• **Information shown**:
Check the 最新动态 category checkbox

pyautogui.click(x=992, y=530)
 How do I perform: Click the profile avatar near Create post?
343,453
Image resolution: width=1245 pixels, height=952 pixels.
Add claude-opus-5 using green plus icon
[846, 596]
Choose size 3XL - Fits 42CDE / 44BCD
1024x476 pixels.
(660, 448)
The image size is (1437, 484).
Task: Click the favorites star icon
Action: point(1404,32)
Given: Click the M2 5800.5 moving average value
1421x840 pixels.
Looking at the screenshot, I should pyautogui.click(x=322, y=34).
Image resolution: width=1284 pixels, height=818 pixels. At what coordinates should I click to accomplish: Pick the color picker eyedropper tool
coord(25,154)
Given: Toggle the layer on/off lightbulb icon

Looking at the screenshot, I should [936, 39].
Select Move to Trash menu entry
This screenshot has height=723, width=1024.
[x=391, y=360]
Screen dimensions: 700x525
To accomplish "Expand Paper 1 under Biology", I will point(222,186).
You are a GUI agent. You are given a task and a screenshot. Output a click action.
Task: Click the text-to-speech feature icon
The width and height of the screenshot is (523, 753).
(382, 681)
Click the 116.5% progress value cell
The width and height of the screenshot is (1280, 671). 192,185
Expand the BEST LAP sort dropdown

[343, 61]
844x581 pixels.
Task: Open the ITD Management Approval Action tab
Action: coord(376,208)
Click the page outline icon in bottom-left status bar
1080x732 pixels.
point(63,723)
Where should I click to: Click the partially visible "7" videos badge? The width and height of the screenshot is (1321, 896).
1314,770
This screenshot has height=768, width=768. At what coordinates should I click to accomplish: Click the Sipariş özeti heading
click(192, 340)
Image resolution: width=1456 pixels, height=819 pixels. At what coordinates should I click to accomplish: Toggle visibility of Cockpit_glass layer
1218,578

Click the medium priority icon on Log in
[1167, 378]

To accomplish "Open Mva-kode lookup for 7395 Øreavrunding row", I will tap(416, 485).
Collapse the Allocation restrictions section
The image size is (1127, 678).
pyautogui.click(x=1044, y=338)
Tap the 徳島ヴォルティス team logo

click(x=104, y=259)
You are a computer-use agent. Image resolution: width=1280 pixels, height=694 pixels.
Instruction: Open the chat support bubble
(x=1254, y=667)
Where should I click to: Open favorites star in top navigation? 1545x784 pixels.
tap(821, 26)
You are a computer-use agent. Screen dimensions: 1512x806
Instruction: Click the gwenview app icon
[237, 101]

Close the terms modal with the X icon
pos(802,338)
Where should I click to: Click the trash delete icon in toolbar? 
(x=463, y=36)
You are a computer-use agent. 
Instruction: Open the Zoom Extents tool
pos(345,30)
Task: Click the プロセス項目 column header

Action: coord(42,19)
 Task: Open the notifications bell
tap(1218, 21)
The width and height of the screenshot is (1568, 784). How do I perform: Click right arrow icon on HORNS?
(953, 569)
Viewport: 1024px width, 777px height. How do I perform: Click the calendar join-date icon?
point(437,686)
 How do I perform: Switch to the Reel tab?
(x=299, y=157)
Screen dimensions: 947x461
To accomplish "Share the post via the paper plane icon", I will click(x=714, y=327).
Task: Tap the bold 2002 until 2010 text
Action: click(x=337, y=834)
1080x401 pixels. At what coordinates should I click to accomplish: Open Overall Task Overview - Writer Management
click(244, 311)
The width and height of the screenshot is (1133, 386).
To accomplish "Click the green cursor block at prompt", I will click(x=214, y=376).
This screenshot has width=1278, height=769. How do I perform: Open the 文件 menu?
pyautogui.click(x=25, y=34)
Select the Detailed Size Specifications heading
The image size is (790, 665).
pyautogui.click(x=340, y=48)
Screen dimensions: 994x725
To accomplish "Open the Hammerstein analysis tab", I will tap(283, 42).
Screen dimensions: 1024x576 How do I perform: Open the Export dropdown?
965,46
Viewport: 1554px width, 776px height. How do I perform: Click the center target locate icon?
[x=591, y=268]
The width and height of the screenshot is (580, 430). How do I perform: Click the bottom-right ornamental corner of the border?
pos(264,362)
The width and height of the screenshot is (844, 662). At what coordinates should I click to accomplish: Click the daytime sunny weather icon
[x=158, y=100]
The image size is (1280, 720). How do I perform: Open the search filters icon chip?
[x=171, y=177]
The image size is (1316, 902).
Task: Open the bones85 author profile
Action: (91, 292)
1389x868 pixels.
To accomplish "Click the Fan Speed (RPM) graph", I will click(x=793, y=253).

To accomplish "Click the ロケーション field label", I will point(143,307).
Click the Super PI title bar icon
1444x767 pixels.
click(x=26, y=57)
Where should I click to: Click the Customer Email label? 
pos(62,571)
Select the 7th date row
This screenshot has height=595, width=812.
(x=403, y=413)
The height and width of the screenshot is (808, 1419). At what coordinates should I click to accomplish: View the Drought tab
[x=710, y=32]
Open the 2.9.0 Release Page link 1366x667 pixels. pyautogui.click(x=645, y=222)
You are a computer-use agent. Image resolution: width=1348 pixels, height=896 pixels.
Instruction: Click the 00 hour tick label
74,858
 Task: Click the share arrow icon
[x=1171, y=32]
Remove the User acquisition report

• **Instructions to follow**:
Out of the data above, transcribe exactly and only the lines starting with the line that has "How do I perform: Click the profile" and going on through the line that has "Task: Click the text-to-speech feature icon", both included.

• **Output for this task**:
 How do I perform: Click the profile avatar near Create post?
343,453
Image resolution: width=1245 pixels, height=952 pixels.
Add claude-opus-5 using green plus icon
[846, 596]
Choose size 3XL - Fits 42CDE / 44BCD
1024x476 pixels.
(660, 448)
The image size is (1437, 484).
Task: Click the favorites star icon
Action: point(1404,32)
Given: Click the M2 5800.5 moving average value
1421x840 pixels.
Looking at the screenshot, I should pyautogui.click(x=322, y=34).
Image resolution: width=1284 pixels, height=818 pixels. At what coordinates should I click to accomplish: Pick the color picker eyedropper tool
coord(25,154)
Given: Toggle the layer on/off lightbulb icon

Looking at the screenshot, I should [936, 39].
Select Move to Trash menu entry
This screenshot has height=723, width=1024.
[x=391, y=360]
Screen dimensions: 700x525
To accomplish "Expand Paper 1 under Biology", I will point(222,186).
You are a GUI agent. You are given a task and a screenshot. Output a click action.
Task: Click the text-to-speech feature icon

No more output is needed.